Material to process:
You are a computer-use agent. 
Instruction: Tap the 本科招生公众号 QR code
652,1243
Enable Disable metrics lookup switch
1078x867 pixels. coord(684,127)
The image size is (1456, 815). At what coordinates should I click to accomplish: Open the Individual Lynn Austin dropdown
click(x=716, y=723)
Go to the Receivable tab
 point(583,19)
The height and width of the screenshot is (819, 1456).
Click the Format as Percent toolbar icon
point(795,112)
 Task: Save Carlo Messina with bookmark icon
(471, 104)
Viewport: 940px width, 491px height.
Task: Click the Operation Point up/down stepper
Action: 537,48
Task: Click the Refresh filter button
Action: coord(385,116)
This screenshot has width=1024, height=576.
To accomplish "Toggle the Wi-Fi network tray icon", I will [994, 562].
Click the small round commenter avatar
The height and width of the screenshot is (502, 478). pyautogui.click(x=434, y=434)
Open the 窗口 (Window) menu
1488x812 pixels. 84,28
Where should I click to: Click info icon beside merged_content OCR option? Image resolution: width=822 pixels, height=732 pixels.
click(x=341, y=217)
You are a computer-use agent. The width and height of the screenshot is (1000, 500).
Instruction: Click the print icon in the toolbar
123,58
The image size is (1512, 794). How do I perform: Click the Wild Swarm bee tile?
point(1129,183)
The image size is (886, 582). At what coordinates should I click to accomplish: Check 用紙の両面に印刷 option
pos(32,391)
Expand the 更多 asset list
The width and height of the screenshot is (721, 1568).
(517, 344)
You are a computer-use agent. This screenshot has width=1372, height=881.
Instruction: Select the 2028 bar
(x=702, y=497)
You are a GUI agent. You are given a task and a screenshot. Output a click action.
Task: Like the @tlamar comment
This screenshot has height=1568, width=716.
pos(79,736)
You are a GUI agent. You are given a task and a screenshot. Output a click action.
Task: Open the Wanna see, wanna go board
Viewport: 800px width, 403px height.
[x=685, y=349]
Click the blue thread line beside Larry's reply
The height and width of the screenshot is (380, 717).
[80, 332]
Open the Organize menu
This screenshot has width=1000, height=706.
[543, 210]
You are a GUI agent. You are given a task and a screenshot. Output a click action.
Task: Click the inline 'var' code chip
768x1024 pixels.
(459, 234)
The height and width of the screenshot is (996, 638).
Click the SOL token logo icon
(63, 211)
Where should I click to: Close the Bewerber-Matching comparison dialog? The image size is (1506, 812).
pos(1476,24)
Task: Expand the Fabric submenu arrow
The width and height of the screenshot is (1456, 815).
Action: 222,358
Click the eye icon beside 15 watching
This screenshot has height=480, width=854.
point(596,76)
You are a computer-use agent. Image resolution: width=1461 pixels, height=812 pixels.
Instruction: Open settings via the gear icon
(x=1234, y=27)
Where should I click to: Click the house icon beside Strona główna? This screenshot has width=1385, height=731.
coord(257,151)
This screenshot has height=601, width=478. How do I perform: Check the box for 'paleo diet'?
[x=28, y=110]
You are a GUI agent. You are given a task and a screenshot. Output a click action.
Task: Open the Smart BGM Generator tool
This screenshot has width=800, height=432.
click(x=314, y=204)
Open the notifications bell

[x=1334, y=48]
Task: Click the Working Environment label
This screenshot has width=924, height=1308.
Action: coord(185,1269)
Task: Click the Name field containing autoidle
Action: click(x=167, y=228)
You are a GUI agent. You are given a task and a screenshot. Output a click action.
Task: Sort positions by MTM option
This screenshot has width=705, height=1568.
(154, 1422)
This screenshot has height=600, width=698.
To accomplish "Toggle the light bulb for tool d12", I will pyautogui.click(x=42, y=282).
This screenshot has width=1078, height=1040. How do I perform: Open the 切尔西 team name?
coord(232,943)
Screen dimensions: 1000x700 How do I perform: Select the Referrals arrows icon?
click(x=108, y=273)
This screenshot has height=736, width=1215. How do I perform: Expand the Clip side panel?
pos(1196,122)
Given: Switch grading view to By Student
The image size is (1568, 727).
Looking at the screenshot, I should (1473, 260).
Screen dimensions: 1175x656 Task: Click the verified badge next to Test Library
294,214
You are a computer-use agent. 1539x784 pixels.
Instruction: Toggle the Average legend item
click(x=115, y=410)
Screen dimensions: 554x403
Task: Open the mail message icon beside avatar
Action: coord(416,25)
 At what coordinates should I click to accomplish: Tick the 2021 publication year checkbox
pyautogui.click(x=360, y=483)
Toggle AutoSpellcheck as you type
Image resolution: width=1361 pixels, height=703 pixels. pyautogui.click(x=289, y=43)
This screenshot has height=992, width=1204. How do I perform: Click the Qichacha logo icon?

Description of the task:
Reproduce the lines above without any change, starting from the very first one and running through the line that contains "Action: coord(385,116)", inclusive.

Answer to the problem:
You are a computer-use agent. 
Instruction: Tap the 本科招生公众号 QR code
652,1243
Enable Disable metrics lookup switch
1078x867 pixels. coord(684,127)
The image size is (1456, 815). At what coordinates should I click to accomplish: Open the Individual Lynn Austin dropdown
click(x=716, y=723)
Go to the Receivable tab
 point(583,19)
The height and width of the screenshot is (819, 1456).
Click the Format as Percent toolbar icon
point(795,112)
 Task: Save Carlo Messina with bookmark icon
(471, 104)
Viewport: 940px width, 491px height.
Task: Click the Operation Point up/down stepper
Action: 537,48
Task: Click the Refresh filter button
Action: coord(385,116)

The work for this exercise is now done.